Reversible damage, reversible risks
Whether steatosis and NASH are reversible remains a relevant clinical question. Lifestyle and dietary changes improve steatosis of donors in living-donor liver transplant programs (13). Obese patients have a regression of steatosis after bariatric procedures (7). However, there are some doubts concerning the reversibility of steatohepatitis. NASH has been also associated with the administration of irinotecan-based chemotherapy. Vigano et al. showed that in chemotherapy-treated patients, NASH does not regress even after a long interval (9 months) (14). However, the patients did not receive any correction of their metabolic disorders.
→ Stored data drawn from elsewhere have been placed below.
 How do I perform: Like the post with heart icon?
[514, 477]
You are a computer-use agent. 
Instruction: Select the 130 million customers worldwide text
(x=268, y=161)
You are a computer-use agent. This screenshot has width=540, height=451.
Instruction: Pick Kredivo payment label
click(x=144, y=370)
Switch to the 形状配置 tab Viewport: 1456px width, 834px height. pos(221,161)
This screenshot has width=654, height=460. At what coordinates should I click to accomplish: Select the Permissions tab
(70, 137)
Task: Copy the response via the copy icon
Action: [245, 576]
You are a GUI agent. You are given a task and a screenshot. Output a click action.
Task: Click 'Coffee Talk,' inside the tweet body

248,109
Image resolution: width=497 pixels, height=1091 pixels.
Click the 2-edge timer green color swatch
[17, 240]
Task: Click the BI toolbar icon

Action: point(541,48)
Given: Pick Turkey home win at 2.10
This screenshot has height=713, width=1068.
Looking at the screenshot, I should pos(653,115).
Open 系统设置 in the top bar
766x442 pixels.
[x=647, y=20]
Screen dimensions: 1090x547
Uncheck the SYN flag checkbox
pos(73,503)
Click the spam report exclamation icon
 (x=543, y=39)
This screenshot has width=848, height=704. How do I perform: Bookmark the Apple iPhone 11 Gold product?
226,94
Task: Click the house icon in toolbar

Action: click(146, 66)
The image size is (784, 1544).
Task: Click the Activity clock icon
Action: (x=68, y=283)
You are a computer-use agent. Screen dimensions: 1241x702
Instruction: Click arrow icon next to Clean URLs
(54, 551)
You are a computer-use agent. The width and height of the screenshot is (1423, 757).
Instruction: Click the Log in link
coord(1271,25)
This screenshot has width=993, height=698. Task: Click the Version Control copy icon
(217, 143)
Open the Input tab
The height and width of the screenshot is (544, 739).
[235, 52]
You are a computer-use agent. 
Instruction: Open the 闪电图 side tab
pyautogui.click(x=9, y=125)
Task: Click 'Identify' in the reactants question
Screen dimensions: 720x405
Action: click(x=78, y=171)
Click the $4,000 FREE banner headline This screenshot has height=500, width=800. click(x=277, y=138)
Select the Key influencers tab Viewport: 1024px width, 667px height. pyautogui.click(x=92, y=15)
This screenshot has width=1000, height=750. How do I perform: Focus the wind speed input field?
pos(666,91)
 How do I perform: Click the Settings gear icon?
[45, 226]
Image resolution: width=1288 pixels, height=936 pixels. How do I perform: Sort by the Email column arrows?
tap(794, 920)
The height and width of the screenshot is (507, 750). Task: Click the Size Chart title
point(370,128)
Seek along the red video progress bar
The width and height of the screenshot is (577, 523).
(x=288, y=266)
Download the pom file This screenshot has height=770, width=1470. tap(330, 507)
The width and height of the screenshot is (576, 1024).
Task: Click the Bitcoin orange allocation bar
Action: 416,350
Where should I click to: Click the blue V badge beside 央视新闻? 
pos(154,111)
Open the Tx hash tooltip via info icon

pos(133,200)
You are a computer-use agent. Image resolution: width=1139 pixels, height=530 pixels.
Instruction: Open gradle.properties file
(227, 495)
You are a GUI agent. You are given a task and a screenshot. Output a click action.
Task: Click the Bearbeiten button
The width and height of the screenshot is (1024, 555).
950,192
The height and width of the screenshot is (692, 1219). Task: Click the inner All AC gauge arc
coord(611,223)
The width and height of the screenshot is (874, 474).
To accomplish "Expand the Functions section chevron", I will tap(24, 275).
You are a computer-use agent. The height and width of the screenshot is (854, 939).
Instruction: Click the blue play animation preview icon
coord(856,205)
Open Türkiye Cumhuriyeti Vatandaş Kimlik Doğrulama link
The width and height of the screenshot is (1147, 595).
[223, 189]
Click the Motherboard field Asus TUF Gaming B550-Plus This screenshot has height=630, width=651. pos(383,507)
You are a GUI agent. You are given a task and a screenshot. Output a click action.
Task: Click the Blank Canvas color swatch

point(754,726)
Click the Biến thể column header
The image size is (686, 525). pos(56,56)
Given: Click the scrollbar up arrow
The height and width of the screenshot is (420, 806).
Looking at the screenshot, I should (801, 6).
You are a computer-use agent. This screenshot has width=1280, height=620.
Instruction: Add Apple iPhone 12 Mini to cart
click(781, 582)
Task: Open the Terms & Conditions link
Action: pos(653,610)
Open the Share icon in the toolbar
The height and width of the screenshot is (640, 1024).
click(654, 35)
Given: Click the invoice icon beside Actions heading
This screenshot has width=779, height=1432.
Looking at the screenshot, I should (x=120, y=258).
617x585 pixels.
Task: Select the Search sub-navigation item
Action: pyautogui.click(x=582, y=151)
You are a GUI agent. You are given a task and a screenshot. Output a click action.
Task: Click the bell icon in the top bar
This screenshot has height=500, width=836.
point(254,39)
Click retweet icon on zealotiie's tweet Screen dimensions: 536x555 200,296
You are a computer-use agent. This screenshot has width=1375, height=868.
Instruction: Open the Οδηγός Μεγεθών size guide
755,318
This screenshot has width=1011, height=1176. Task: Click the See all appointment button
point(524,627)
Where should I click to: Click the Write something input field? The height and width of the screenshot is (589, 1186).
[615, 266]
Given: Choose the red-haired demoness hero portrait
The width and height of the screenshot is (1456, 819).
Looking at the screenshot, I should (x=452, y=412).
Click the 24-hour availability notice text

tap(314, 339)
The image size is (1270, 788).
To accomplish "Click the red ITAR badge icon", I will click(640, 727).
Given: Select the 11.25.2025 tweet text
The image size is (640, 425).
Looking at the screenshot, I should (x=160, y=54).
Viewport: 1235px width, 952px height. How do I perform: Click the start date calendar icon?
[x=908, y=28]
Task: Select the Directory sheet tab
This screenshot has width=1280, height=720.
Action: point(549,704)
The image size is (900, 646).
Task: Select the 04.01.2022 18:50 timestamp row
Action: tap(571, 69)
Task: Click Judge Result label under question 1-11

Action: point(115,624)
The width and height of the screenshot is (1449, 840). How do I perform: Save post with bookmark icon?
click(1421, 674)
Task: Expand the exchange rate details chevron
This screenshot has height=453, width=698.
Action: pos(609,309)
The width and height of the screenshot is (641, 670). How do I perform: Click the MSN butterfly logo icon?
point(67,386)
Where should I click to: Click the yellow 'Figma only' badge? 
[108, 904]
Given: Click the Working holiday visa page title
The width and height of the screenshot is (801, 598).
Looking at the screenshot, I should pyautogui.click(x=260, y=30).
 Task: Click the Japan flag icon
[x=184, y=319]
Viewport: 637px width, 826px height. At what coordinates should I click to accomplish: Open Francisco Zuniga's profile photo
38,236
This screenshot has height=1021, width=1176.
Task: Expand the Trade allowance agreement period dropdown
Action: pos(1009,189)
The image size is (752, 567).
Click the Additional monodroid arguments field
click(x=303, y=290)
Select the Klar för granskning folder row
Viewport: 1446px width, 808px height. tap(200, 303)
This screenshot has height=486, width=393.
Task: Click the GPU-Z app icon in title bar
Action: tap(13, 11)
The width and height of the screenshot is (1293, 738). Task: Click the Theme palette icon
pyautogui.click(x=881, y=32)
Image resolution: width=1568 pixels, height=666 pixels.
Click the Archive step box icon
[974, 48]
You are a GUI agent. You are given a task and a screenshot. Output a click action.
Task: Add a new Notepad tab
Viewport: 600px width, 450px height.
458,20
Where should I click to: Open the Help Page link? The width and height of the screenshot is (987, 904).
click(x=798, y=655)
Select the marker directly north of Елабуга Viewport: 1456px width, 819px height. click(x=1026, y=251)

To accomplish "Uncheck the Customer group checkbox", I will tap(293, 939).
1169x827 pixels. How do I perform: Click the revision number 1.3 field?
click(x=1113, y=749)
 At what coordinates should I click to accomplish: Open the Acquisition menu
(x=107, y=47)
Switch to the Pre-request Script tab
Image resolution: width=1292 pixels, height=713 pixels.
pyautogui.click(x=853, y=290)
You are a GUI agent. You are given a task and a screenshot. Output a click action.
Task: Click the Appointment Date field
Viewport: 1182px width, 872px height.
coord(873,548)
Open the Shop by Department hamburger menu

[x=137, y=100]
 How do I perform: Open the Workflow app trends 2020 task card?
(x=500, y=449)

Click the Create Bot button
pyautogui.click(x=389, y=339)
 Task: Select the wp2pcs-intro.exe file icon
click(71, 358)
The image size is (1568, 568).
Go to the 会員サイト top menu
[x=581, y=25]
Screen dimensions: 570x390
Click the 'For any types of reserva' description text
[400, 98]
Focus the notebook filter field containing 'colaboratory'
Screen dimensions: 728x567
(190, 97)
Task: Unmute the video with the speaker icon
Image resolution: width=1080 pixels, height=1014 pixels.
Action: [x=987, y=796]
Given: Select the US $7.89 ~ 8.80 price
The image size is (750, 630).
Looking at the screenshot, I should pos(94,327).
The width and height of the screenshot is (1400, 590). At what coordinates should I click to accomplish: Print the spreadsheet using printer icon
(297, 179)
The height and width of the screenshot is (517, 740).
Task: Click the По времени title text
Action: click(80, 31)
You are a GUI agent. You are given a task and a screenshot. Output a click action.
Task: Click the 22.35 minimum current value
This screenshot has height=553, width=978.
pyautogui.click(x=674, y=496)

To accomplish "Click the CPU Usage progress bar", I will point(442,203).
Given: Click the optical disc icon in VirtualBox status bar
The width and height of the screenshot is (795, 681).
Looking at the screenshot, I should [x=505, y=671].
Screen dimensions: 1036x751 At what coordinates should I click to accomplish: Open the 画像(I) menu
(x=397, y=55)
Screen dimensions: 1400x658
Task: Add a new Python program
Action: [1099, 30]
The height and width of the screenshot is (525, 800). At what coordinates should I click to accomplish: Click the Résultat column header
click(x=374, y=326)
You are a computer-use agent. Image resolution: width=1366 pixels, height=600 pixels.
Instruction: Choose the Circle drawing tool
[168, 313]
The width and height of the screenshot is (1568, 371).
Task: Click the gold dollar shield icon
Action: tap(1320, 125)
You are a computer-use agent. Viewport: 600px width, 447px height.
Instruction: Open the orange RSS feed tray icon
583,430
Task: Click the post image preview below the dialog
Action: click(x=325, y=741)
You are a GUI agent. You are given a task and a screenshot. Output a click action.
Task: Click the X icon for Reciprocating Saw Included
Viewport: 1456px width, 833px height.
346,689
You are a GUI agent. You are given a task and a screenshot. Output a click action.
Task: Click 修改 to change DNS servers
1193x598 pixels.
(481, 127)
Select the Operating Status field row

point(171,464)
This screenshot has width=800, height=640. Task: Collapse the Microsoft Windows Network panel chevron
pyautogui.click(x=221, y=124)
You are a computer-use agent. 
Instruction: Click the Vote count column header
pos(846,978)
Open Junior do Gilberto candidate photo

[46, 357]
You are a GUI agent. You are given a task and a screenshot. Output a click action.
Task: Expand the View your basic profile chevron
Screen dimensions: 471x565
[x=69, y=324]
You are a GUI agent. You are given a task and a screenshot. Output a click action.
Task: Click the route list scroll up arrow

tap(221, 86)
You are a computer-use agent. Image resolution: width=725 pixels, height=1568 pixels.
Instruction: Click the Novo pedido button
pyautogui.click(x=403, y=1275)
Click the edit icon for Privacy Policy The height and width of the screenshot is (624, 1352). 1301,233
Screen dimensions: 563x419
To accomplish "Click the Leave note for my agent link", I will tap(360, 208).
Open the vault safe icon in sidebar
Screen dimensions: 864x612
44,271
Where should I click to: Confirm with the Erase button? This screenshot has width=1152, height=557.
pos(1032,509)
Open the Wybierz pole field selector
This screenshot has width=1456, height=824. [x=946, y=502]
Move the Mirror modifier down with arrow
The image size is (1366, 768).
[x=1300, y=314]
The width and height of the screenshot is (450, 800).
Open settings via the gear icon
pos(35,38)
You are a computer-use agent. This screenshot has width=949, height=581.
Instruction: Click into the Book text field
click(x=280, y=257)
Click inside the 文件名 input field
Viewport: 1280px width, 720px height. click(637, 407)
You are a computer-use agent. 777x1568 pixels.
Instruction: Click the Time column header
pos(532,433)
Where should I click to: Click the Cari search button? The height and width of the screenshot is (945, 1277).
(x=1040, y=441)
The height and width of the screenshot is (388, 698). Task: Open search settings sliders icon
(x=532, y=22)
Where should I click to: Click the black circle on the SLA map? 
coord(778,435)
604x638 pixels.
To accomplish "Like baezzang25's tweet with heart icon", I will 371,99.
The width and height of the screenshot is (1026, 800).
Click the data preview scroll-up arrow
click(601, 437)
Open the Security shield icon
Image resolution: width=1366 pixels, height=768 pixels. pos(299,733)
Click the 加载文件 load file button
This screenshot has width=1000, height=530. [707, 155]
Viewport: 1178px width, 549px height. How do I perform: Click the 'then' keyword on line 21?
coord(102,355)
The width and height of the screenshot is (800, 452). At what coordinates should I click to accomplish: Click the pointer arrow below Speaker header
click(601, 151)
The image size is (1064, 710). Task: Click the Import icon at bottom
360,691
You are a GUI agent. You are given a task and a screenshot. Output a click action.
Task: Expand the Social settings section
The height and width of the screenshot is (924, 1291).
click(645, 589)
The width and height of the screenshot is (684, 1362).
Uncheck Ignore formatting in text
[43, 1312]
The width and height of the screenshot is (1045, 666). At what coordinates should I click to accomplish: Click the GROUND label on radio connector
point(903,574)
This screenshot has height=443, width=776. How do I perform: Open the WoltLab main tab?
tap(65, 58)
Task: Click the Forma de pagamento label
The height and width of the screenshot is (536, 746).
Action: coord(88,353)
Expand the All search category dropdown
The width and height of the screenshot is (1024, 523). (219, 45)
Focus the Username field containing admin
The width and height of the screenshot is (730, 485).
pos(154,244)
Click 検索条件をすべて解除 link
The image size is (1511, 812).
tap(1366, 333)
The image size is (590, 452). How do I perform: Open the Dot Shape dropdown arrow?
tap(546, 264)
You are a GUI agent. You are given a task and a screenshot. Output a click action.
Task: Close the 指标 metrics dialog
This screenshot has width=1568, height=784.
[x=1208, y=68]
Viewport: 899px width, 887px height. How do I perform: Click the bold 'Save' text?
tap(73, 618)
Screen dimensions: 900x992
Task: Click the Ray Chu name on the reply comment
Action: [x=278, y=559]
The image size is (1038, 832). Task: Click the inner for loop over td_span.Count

In contrast, Lassailly et al. reported a regression of NASH in 85% of obese patients undergoing bariatric surgery (7). Some drugs, namely statins, are thought to impact steatosis and NASH (15). Some preclinical data even reported a protective effect of metformin against HCC development (16). However, evidence for the efficacy of metformin in NASH is scarce and data are insufficient for evidence-based recommendations (3,17). A large number of clinical trials are currently assessing the effectiveness of new therapeutic options. These data suggest an interesting clinical scenario. Patients could be prepared for liver resection by undertaking preoperative specific dietary regimens or lifestyle changes to reverse liver steatosis and reduce operative risks. An adjuvant metabolic protocol after surgery could be applied to preserve liver function and reduce the risk for de novo carcinogenesis. Even if appealing, these hypotheses remain to be verified, mostly because of the time span needed for a clinically relevant efficacy.
Looking for guidelines
Validated and shared guidelines drive the management of HCC patients, but these guidelines have been designed and validated in cirrhotic patients. The authors clearly outlined the peculiarities of MS-related or NAFLD-related HCC and advocate dedicated guidelines: the diagnostic criteria of HCC should be validated in non-cirrhotic livers; the candidates for a strict screening program should be identified; the indications for liver resection should be better detailed, as well as indications for liver transplantation; and the management of metabolic comorbidities should be implemented to preserve liver function and to reduce the stimulus to carcinogenesis. New multidisciplinary teams are required and should include nutritionists, endocrinologists, and, in selected cases, bariatric surgeons. Both the tumor and the underlying liver parenchyma and the metabolic status must be considered to achieve a whole patient management.
Conflicts of Interest: The authors have no conflicts of interest to declare.